Are there any single lesbians out there who could maybe share their experience?
is ivf only for women who can't conceive naturally? 
what if you are a lesbian who can conceive but obvioulsy due to being gay can't conceive naturally - what are the options then?
what if you are a lesbian wo can't conceive naturally - i'm hoping i am in the category just above but have to face the fact that i might be in this category!  
do lesbians (in relationships or single) get treatment (whatever option) funded by the NHS - in oxford area

so many questions but have to force myself to stop otherwise i could write pages of them!! 

you might tell me that i should just go to my gp to get the answer to those questions and all the others but i am so scared that he's going to tell me there is nothing he can do that i am hopng that by getting as  much info as possible he won't send me away without helping. 

thank you so much for reading me and even more so if you take the time to reply

Gini


----------



## rosypie (Feb 1, 2007)

i think you would be best placed to go see your gp but that it can't hurt to have some info before you go.

i'm not sure about oxford and getting treatment on the nhs. i know there are a couple on here (for not for ages) that had 2 children at oxford fertility clinic but i'm pretty sure they paid for it.

if you want to go the clinic route you'd usually go to your gp and get a referal, or sometimes, you can go direct to the clinic (we did this with london womens clinic). if you go direct to the clinic then they will make contact with your gp. if you do go the clinic route you can do a lot of research on here, there are other parts of the messageboard that talk about specific clinics. you can find out about prices and, more importantly, whether or not they have a plentiful supply of donor sperm which you'll need. otherwise you could end up on a long waiting list for it. alternatively you can source your own sperm from abroad and ship it in, i know a quite a few women get it from denmark. your clinic should help you with the paperwork.

there's a lot more ivf since they changed the law on donor anonymity. with the sperm shortage i think a lot of clinics have been quicker to move to ivf when they have a woman who hasn't conceived within 2 tries. When we were ttc the 1st time around (before the law change) clinics would routinely let you go on for 6-10 attempts before suggestion medication or ivf.
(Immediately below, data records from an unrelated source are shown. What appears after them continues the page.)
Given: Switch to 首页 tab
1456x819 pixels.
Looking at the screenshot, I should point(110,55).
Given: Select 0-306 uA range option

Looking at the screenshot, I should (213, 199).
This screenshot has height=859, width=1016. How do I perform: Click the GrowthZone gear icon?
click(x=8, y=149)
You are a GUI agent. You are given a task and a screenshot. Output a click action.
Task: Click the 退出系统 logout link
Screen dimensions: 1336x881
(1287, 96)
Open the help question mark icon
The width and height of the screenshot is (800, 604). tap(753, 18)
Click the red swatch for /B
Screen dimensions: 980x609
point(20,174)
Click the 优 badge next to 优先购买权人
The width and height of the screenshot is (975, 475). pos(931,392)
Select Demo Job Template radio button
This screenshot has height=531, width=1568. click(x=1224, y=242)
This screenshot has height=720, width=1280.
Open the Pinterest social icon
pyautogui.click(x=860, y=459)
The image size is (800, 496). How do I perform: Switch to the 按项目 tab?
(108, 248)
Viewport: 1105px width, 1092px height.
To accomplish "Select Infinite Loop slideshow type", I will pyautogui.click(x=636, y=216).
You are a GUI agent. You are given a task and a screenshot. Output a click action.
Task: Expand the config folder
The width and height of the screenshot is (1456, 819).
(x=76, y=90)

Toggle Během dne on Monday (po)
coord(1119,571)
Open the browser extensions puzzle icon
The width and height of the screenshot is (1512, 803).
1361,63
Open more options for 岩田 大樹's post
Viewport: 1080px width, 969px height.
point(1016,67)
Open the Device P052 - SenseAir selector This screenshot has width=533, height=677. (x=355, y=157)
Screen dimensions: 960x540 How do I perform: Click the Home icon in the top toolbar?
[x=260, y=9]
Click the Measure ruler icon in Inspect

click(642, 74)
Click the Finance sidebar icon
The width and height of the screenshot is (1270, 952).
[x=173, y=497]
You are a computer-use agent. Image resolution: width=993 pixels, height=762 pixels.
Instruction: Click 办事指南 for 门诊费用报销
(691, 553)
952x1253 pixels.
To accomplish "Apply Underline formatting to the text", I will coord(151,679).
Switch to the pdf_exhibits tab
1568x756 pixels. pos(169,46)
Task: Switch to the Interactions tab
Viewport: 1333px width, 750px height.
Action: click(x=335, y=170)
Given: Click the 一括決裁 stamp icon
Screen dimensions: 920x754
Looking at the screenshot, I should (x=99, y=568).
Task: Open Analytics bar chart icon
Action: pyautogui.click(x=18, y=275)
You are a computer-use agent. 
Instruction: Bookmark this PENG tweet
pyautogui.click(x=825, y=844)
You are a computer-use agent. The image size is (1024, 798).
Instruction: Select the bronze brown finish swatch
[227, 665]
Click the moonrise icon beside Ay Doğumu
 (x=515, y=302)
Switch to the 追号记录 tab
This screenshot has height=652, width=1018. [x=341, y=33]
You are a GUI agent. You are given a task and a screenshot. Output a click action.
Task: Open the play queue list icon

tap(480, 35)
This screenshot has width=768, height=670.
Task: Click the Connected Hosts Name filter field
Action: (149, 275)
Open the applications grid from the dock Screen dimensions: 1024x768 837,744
They all have different protocols though.

you sound like you're doing a lot of the right things, getting to know your cycle, getting healthy, all helpful  . Don't let your gp fob you off or send you away. you have the right to a referral at least even if you do have to pay for it yourself.

i'd cross the fertility problems bridge if and when you get to it. once you're in the system in the hands of a clinic they'll help you with any decisions you need to make if initial treatment fails and a problem becomes apparent.

good luck!


----------



## leoaimee (Jun 3, 2008)

hay gini

welcome to FF.

rosypie really has written a more than adequate reply ... just gonna add:

i didnt have a gp so just researched clinics and then went straight to there.  (for us it was also london womens clinic too).  Most people who i know of to have any help concieving paid for their treatment either because of waitng lists or had one attempt on NHS and then paid the rest.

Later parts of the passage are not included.